Suppressed intrinsic fibrinolytic activity by monoclonal anti‐beta‐2 glycoprotein I autoantibodies: possible mechanism for thrombosis in patients with antiphospholipid syndrome

Summary. β2‐glycoprotein I (β2GPI) bears the epitope(s) for autoimmune anticardiolipin antibodies (aCL) frequently present in patients with antiphospholipid syndrome (APS). β2GPI is involved in coagulation and fibrinolytic systems, including inhibition of contact activation. Coagulation factor XII is an initiator of intrinsic coagulation and also of intrinsic fibrinolysis. We investigated the effect of aCL (= anti‐β2GPI antibodies), regarding intrinsic fibrinolysis using autoimmune monoclonal anti‐β2GPI antibodies derived from a patient with APS or from an NZW/BXSB‐F1 mouse. We developed a chromogenic assay system to determine intrinsic fibrinolytic activity. The reaction was activated by kaolin in the euglobulin fraction.

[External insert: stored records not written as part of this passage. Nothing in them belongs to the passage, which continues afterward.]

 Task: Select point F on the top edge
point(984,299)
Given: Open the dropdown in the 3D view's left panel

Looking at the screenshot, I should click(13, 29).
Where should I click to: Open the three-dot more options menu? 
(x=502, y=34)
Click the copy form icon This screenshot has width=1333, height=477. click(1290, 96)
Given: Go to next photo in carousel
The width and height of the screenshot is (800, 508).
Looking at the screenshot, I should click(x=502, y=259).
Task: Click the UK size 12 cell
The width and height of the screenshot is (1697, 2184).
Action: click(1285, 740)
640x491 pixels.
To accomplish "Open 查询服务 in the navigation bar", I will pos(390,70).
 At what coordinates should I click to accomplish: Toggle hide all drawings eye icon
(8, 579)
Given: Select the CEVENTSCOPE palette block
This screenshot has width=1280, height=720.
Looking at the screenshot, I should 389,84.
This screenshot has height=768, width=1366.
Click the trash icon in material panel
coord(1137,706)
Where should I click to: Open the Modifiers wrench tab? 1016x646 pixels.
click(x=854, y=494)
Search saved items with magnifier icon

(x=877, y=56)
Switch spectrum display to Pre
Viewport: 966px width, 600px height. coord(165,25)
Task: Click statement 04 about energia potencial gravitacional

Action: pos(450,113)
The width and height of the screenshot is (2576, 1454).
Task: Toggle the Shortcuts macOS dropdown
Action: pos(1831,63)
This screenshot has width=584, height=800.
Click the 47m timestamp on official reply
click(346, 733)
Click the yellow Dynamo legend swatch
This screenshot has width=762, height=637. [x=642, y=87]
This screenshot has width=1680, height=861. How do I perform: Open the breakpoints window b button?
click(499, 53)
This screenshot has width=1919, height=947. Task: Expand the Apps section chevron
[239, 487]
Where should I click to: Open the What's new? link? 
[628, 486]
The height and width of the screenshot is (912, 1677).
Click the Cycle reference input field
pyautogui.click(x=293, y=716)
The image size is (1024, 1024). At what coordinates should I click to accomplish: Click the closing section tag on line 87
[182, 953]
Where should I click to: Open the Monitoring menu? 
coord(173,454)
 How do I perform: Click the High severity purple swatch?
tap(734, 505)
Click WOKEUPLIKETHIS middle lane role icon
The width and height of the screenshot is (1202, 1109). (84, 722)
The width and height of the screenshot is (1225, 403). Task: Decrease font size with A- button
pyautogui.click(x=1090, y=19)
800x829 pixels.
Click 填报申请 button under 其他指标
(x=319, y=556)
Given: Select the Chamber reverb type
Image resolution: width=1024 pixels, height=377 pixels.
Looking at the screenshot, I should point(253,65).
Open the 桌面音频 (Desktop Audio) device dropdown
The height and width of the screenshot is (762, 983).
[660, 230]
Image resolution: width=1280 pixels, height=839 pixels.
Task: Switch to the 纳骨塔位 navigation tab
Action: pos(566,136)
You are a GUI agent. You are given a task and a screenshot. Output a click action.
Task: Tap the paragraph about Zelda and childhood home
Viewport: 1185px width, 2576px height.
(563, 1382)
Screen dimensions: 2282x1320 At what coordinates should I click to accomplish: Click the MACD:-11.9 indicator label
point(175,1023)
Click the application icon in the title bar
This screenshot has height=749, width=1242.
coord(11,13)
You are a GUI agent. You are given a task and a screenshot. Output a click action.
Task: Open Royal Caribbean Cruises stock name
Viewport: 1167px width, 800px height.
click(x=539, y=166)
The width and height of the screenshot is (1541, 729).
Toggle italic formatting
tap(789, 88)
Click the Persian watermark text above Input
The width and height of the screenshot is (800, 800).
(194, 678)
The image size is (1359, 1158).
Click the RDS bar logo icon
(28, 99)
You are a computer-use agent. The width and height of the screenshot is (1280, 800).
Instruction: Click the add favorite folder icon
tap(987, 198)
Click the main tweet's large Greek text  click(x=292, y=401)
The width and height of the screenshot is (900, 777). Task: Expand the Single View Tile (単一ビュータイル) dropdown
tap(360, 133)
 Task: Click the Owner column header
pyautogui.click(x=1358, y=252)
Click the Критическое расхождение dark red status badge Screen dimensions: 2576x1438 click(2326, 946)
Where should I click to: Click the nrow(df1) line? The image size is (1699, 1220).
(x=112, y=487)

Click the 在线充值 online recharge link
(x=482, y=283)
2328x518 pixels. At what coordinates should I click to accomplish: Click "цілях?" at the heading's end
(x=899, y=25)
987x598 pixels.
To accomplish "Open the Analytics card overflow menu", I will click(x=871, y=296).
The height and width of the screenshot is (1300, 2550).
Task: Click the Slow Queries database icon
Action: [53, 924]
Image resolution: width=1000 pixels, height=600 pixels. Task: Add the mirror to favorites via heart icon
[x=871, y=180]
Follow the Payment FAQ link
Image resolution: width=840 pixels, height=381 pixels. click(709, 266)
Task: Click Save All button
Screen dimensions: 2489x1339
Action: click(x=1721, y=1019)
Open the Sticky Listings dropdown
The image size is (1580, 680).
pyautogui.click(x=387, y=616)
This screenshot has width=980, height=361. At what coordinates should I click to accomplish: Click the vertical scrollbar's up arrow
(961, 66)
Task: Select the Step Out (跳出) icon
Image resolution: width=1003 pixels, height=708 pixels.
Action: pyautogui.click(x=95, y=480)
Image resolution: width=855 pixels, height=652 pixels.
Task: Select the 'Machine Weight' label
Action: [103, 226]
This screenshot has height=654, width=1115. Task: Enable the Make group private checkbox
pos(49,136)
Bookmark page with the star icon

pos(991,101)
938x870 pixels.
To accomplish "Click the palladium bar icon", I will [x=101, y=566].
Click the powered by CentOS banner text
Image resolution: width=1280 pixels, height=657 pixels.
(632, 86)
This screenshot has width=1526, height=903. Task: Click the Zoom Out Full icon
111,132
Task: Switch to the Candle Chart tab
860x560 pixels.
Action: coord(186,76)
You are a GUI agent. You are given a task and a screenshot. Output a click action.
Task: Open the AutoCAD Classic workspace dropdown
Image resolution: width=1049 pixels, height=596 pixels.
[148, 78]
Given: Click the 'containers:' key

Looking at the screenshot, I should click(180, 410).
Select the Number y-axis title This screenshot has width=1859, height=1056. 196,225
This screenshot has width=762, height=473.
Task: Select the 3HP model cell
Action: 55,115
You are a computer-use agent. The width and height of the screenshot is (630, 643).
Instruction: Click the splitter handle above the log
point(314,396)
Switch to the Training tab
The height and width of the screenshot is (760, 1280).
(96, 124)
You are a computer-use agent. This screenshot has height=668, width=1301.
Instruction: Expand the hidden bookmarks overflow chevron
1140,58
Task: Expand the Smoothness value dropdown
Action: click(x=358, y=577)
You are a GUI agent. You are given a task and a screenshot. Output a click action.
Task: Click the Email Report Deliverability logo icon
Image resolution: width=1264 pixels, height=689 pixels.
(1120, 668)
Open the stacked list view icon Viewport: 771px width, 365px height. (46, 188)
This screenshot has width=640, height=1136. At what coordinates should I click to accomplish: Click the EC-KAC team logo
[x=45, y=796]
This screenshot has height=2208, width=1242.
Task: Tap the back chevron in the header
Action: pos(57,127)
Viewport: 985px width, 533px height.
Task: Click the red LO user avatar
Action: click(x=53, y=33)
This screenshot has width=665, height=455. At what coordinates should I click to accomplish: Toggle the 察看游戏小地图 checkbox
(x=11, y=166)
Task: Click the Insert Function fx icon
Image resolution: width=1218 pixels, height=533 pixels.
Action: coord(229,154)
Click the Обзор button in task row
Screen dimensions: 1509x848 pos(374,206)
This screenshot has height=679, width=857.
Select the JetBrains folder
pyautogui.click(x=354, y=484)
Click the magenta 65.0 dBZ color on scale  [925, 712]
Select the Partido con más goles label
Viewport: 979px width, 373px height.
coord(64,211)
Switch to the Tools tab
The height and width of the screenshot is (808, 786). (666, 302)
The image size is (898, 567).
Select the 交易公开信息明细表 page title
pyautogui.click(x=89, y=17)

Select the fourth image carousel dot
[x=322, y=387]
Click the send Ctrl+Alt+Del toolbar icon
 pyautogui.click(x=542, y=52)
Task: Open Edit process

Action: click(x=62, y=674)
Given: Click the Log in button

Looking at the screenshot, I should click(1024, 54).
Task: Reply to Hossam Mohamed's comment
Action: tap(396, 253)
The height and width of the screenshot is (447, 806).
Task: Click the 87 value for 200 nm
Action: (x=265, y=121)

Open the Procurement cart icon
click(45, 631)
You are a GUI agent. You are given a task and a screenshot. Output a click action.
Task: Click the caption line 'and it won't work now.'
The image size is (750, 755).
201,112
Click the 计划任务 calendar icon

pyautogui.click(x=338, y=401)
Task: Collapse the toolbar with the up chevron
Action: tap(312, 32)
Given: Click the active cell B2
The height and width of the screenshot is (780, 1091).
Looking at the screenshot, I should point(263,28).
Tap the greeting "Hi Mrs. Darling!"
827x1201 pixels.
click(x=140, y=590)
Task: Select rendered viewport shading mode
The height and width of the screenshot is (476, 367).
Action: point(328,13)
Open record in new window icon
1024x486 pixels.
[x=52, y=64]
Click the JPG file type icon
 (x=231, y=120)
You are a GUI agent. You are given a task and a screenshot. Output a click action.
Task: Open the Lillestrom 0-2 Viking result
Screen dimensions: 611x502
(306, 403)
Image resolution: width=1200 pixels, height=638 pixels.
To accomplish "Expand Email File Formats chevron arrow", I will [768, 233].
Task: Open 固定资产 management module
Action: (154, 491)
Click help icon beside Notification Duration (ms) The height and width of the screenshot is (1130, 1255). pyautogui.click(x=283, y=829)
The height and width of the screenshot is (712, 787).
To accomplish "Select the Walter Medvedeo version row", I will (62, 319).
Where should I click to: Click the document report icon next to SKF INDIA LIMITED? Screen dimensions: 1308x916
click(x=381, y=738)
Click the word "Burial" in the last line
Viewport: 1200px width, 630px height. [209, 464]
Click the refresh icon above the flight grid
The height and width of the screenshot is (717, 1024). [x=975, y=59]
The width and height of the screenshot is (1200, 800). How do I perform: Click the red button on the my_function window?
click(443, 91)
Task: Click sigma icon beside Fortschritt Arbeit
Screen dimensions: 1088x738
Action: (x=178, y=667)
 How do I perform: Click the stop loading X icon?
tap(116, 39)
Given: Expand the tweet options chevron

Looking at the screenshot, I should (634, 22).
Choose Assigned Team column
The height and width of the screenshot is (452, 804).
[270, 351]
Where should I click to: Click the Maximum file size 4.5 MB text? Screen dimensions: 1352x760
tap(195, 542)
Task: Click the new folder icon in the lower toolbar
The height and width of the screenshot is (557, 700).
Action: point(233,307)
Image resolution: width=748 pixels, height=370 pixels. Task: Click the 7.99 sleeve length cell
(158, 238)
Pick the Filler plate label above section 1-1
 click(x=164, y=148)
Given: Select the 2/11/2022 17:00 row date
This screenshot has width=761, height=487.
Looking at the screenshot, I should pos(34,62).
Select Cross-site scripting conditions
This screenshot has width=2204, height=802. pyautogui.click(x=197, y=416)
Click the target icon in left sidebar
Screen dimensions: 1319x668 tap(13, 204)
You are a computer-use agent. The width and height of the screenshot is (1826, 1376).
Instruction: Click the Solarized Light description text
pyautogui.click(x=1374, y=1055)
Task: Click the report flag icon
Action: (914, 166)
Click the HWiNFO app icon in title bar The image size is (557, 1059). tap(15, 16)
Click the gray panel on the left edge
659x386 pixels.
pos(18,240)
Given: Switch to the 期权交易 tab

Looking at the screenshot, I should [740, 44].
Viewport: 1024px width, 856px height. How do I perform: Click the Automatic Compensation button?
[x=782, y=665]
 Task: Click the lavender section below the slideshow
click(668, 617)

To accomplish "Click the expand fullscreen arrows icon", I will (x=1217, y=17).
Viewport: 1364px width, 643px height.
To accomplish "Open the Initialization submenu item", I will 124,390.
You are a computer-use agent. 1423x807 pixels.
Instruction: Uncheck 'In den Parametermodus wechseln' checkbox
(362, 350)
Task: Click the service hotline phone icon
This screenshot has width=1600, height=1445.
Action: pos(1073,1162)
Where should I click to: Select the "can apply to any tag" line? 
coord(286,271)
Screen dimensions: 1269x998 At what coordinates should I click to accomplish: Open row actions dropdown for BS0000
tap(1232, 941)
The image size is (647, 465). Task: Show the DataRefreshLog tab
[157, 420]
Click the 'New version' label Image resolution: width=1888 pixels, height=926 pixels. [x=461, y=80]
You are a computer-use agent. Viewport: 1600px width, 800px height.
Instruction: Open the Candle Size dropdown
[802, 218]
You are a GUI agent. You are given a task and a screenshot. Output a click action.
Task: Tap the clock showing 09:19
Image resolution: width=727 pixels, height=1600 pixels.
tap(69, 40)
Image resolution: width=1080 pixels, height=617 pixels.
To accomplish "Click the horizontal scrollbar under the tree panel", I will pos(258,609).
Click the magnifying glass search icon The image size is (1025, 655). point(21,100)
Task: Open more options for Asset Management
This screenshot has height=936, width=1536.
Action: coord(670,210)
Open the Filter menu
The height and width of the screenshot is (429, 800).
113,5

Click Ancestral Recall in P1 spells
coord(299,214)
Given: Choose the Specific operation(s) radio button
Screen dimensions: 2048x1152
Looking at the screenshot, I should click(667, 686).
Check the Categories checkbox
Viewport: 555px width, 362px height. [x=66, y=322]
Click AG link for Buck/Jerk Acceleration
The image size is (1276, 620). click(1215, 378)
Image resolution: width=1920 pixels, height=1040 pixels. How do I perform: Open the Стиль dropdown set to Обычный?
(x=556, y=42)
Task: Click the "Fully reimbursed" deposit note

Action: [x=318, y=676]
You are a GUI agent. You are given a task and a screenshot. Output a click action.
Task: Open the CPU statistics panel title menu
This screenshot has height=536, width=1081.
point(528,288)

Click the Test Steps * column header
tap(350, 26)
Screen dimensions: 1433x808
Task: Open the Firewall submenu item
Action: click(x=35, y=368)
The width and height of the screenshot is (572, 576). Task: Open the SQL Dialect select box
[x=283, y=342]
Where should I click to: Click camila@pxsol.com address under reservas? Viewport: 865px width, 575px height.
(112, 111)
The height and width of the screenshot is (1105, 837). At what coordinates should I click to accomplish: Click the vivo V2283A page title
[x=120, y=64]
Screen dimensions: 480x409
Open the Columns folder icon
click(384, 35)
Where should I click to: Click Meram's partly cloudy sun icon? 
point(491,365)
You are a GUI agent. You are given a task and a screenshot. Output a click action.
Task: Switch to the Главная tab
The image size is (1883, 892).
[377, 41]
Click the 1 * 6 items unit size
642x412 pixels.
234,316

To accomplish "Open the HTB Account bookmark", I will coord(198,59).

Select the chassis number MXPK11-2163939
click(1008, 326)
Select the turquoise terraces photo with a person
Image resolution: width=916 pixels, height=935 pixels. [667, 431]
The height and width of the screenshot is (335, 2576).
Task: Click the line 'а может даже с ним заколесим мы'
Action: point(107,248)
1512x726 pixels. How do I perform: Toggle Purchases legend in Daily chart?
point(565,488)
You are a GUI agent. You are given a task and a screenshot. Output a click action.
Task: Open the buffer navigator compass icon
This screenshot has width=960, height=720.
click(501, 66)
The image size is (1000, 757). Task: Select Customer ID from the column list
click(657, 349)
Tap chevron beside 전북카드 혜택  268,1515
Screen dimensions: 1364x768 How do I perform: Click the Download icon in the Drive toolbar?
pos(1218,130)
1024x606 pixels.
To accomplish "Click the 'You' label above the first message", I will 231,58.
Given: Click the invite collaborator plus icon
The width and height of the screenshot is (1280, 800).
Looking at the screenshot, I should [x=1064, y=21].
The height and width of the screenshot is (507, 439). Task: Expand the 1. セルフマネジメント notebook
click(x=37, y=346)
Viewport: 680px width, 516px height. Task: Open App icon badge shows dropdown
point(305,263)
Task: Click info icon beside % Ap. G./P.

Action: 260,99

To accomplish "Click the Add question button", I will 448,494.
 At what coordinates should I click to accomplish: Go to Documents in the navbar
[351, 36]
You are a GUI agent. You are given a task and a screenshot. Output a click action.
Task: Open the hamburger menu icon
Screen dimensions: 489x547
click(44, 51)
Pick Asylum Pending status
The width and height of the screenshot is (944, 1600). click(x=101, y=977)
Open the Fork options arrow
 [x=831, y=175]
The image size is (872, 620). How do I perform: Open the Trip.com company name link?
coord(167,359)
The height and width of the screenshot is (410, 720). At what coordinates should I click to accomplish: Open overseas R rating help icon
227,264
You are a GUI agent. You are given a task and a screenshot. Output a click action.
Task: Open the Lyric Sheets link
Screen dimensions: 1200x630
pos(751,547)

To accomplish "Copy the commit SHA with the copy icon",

Exogenous β2GPI slightly suppressed intrinsic fibrinolytic activity of the euglobulin fraction from normal plasma. Human monoclonal anti‐β2GPI antibody (EY2C9) and mouse monoclonal anti‐β2GPI antibody (WBCAL‐1) in the presence of β2GPI decreased the activity. In this system, the suppression remained significant in the presence of an excess of exogenous activated factor XII. Euglobulin fractions from APS patients' plasma paralleled low activities of intrinsic fibrinolysis compared with those from healthy subjects. Our results suggest that β2GPI and anti‐β2GPI antibodies suppress intrinsic fibrinolytic activities. This suppression was not only due to inhibition of factor XII activation but was also related to function of activated factor XII (XIIa). These phenomena partly explain the mechanisms of thrombosis in APS.